Last night provided yet another example. SREF forecasts initialized at 0900 UTC 25 January (2 AM MST Saturday) produced anywhere from 3-12 inches with last night storm with a mean of about 8.
Thusfar, we're up to a 12 inch total, at the top of the ensemble range, and it's still snowing.
I could dig further, but who wants to jinx this run? Let it keep coming.
Shifting gears, it's now January 27th, which puts us nearly 2/3 of the way through meteorological winter (December-February) and the snow accumulation season. In the Salt Lake Valley, it's been a relatively mild meteorological winter with a mean temperature at the Salt Lake City Airport through Jan 26 of 34.6˚F, the 16th warmest on record (i.e., since 1875).
The coldest temperature observed so far this winter at the airport is a relatively balmy 20˚F, which was the minimum on three days in December and two in January. That's pretty pathetic. We've never gone so deep into meteorological winter without a colder temperature.

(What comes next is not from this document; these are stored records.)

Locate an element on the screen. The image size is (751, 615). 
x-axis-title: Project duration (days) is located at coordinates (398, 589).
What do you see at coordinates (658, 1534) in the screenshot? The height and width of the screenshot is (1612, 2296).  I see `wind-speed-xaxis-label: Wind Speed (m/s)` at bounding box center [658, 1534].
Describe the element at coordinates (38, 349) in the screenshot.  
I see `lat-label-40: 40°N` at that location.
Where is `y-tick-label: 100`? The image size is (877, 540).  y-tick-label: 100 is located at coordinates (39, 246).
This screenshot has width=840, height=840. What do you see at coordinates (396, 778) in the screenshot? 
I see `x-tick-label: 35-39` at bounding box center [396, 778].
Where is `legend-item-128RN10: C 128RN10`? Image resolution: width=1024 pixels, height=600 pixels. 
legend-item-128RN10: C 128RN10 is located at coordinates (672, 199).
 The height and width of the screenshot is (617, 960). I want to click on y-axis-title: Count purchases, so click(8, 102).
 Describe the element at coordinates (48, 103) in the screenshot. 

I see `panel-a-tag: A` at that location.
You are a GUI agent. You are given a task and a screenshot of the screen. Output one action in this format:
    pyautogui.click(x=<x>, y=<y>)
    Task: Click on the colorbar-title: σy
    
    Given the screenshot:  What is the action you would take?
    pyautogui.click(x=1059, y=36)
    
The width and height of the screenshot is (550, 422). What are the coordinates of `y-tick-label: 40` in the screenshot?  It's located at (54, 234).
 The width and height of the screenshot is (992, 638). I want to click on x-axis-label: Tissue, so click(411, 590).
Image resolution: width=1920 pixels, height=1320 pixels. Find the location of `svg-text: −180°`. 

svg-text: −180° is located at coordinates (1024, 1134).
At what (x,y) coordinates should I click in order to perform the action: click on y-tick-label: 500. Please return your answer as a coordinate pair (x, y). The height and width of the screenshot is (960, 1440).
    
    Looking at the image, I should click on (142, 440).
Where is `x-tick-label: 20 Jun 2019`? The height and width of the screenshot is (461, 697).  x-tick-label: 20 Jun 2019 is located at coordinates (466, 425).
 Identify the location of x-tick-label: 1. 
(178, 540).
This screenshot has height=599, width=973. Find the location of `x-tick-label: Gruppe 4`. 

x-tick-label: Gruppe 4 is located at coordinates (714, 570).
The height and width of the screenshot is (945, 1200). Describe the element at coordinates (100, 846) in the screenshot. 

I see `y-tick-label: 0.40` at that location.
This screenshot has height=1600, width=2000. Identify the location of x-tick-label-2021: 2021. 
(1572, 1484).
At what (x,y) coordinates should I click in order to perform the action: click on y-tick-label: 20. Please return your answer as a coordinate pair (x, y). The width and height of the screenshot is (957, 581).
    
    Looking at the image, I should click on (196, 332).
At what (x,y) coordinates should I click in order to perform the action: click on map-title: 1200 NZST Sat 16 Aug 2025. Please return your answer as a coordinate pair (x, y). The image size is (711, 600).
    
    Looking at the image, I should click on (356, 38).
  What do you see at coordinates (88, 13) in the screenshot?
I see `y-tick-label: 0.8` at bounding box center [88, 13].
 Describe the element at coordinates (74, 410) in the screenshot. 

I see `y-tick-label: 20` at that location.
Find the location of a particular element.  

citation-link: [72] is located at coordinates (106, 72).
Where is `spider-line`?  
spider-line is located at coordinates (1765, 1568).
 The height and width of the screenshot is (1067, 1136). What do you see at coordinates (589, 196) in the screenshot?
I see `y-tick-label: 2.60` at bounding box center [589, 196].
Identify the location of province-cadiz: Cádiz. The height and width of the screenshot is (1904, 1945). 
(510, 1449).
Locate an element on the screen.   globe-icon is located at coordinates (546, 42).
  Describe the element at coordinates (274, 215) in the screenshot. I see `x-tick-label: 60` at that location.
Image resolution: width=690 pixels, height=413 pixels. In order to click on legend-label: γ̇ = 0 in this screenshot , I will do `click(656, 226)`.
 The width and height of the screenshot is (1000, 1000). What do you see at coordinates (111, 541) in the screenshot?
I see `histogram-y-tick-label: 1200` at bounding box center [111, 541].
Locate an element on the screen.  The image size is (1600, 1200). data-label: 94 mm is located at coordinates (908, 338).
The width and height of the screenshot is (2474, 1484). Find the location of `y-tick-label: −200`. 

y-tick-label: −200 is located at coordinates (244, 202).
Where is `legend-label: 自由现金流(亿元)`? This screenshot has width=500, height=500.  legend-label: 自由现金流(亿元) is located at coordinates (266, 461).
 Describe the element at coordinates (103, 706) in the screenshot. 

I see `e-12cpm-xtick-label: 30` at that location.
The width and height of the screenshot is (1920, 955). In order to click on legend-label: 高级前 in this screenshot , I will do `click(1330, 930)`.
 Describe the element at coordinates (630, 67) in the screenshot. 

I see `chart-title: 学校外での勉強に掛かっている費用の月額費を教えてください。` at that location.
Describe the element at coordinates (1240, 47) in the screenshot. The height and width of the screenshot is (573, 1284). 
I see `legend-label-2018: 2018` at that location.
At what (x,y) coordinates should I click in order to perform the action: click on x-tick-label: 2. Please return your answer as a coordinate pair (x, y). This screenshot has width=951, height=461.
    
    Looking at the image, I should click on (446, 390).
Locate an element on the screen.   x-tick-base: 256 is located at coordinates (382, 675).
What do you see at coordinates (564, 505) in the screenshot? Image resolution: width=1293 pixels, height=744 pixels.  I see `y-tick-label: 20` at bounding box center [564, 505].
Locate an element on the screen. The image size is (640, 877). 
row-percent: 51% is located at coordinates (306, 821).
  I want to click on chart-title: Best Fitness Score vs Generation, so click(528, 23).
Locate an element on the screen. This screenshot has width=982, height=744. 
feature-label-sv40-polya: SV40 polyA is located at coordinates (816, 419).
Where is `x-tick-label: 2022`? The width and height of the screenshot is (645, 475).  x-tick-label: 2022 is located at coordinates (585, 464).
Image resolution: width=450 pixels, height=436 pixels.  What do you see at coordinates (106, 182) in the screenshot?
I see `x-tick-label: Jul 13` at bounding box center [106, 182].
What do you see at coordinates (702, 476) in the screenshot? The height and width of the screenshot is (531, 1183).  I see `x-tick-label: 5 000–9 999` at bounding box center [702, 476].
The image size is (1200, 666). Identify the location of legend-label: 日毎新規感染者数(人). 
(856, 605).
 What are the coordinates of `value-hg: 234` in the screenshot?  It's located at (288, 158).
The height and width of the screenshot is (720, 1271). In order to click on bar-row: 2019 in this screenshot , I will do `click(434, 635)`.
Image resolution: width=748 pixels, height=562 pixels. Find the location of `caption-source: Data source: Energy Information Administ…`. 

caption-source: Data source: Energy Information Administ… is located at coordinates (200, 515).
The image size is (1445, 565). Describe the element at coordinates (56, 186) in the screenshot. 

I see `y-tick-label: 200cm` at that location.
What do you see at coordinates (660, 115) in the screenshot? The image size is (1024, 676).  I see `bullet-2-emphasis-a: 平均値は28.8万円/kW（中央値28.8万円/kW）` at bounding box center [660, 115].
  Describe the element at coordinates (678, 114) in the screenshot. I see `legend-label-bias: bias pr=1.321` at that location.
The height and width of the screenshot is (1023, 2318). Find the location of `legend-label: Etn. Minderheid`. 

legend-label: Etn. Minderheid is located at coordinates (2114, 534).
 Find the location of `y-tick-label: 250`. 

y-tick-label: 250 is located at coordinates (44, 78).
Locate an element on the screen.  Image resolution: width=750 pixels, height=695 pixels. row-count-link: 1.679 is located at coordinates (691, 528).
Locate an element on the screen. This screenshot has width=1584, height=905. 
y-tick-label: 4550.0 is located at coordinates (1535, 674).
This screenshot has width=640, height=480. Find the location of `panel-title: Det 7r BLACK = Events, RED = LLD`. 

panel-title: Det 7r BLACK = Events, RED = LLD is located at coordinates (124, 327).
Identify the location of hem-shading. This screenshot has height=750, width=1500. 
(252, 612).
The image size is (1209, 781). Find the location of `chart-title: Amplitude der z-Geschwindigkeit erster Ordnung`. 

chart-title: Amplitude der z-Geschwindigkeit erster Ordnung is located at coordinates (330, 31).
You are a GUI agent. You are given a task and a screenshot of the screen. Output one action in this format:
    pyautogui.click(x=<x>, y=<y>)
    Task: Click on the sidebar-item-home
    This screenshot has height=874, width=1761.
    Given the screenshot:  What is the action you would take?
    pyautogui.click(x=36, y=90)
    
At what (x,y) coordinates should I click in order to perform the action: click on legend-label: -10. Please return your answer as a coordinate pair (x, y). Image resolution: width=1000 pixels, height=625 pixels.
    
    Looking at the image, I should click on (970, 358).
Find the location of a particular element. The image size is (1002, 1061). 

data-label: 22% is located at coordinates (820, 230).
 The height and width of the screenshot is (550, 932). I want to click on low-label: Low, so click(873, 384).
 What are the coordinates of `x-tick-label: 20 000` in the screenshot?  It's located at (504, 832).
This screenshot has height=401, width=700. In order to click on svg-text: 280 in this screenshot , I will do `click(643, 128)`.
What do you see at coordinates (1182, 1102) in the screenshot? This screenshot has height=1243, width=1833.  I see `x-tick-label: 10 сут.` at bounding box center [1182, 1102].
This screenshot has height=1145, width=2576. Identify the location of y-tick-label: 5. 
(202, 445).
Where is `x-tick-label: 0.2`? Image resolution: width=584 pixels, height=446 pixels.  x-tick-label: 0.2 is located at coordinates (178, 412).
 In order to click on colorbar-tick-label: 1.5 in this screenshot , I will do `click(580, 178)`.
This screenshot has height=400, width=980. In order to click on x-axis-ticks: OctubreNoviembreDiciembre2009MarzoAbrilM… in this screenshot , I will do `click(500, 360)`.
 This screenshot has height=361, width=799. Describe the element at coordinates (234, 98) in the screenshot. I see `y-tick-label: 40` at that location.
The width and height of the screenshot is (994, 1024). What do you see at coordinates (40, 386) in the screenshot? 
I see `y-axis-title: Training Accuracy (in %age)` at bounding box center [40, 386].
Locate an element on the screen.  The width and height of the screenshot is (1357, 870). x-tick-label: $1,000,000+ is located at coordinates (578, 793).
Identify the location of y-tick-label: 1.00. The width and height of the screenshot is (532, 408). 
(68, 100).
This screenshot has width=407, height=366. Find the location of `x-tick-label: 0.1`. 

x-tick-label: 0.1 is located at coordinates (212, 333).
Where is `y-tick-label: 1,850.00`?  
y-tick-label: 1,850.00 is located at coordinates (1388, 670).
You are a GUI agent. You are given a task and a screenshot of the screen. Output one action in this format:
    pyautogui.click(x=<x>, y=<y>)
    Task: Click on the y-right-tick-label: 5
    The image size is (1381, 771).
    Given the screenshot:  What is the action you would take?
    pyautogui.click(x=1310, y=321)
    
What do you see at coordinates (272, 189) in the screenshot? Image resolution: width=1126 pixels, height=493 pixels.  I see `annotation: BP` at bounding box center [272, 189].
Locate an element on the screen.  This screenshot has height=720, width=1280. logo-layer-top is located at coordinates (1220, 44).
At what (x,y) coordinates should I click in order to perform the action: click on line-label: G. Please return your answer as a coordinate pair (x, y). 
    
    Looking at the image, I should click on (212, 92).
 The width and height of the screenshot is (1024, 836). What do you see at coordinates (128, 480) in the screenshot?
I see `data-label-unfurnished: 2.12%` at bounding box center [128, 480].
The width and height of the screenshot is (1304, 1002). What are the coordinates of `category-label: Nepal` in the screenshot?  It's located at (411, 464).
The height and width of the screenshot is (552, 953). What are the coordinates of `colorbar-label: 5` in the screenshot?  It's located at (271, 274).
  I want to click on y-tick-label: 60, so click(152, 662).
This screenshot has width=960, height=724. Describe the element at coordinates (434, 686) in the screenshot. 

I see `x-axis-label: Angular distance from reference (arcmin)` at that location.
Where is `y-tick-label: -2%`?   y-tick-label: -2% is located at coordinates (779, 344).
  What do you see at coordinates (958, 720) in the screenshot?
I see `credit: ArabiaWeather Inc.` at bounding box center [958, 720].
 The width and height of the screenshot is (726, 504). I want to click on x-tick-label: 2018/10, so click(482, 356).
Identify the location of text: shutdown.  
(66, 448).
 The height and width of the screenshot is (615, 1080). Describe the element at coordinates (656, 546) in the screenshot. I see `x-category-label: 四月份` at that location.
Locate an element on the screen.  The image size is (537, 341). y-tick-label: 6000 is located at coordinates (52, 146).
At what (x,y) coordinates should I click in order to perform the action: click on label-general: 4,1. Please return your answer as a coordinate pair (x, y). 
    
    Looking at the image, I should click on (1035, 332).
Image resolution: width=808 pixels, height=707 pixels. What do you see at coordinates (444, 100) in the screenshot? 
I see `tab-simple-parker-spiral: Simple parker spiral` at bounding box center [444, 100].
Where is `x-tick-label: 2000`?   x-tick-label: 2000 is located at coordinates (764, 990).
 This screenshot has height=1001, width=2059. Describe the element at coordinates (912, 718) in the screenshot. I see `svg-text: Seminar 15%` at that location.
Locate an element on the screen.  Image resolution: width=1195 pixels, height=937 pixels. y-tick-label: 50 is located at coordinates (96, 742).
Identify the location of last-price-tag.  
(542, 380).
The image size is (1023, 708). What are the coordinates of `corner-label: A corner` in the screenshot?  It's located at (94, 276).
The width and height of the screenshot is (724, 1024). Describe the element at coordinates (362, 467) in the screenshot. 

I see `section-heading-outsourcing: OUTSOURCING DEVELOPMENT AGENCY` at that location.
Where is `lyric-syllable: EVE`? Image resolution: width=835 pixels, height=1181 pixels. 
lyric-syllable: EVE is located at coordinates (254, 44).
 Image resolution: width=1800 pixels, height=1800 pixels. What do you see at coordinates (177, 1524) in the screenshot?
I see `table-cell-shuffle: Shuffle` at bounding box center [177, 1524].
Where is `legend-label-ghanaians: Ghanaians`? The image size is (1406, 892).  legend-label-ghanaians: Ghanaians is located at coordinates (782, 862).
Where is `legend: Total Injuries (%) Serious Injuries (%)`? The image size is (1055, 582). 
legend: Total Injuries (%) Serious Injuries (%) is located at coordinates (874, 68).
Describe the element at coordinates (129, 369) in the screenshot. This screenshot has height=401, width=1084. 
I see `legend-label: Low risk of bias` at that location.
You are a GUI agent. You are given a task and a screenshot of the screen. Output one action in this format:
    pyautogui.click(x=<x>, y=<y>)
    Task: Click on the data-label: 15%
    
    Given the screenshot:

|Source: NOAA Regional Climate Centers|
Finally, a quick comment on the state of the snowpack. It's been a good snow season, but the snowpack is not as fat as you might think. The Snowbird SNOTEL sites at 148% of median, but as of yesterday elsewhere in the Salt Lake and Bountiful area mountains Brighton is 113%, Thaynes Canyon 111%, Mill-D North 114%, Parleys Summit 112%, Lookout Peak 125%, Louis Meadow 110%, Hardscrabble 105%, Parrish Creek 111%, Farmington 105%, and Farmington Lower 112%. To the south, Timp Divide and Cascade Mountain are below median (94% and 89%, respectively).
Last night's snow will help a bit, but if I was a water manager, I'd keep doing my snow dances.